Giles, this must be the first time in the history of the English language… ”
2: based on or consisting of reports or observations of usually unscientific observers http://www.merriam-webster.com my bold
Interesting list of resources…. But you might want to check how many would be considered college (or HS) level acceptable. As well as the trotting out of typical tropes.
It has been fun.

Brendan H
March 15, 2009 4:08 pm

Smokey: “Prof. Lindzen has no reason to be jealous of others.”
As I said, he comes across as resentful of his colleagues, as evidenced when he “sticks the knife” as you accurately describe.
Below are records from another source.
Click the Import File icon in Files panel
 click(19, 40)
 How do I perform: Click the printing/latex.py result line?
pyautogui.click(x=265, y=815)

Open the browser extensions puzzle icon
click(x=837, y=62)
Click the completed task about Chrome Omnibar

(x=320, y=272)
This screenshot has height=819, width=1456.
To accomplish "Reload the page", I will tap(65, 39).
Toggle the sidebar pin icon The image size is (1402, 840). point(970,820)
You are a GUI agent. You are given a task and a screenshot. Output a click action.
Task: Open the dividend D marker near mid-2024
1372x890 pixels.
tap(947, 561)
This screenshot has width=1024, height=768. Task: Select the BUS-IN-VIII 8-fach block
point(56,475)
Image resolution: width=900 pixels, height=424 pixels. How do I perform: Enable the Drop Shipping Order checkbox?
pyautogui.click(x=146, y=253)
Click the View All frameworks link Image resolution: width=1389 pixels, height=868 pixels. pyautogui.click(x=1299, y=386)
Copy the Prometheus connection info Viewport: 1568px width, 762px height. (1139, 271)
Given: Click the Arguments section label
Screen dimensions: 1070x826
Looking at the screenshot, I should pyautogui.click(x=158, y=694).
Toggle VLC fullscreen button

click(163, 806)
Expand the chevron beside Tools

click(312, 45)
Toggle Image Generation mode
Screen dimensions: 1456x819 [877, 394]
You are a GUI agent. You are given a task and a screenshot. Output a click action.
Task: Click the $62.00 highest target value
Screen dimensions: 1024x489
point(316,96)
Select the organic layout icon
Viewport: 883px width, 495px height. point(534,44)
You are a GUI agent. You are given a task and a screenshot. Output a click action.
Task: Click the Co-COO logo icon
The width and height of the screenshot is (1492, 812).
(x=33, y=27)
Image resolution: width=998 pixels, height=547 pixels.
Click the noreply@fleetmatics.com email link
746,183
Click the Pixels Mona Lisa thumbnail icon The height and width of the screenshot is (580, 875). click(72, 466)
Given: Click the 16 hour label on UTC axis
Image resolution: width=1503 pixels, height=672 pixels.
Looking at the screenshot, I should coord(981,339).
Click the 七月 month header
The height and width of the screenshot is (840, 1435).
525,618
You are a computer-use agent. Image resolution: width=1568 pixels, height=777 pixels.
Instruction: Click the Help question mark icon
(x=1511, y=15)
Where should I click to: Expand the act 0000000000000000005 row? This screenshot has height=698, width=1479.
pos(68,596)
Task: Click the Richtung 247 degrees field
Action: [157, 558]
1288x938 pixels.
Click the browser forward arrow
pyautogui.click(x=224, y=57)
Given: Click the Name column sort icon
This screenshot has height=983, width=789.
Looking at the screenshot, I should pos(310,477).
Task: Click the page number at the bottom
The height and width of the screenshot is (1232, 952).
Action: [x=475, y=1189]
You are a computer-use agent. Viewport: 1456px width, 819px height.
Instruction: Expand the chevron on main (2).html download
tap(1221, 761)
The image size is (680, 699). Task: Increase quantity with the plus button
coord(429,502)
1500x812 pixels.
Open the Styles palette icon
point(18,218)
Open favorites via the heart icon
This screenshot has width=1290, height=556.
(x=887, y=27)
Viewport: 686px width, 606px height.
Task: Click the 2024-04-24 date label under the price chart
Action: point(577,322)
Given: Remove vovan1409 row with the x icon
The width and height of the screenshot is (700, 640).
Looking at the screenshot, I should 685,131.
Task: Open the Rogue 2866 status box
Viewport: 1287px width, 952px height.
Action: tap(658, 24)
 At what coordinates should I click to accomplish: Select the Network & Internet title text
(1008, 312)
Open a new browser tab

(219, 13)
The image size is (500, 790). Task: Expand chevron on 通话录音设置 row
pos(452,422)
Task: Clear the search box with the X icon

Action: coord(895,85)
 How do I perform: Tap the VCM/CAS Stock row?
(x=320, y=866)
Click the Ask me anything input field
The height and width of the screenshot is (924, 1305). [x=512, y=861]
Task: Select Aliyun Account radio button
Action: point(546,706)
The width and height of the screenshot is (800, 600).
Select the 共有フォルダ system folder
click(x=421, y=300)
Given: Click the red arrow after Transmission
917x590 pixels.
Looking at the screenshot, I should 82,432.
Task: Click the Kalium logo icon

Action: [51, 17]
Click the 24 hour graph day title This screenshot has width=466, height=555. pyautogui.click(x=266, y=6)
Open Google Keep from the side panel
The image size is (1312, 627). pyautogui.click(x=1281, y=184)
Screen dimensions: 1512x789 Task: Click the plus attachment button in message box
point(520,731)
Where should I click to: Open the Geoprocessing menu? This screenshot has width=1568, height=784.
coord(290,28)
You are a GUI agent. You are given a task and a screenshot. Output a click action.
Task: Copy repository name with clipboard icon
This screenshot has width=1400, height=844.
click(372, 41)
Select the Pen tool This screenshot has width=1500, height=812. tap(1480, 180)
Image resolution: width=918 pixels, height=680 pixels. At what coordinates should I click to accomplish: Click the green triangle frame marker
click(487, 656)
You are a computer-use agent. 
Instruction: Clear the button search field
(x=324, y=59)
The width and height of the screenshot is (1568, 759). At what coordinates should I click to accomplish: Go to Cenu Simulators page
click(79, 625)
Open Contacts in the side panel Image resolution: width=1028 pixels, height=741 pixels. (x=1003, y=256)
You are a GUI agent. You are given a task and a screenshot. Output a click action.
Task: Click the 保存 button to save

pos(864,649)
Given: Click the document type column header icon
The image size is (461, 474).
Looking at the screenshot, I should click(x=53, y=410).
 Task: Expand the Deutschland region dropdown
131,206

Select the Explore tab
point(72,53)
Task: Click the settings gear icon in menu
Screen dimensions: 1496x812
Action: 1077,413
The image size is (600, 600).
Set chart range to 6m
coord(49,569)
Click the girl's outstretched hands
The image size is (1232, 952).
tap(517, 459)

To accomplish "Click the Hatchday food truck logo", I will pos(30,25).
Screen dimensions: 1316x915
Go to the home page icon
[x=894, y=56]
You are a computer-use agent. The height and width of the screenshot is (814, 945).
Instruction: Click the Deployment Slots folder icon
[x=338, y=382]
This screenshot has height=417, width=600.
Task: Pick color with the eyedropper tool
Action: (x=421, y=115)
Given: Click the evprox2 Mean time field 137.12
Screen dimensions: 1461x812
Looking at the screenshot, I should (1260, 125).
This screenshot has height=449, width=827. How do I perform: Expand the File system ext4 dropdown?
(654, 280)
As for the accuracy of his accusations and anecdotes, Lindzen’s argument is the standard one: that careers and funding depend on acquiescence to AGW. This claim is difficult if not impossible to confirm or deny, since a growing field such as AGW research will attract people and funding. A full account of any corrupting effects of the popularity of AGW would require an independent enquiry.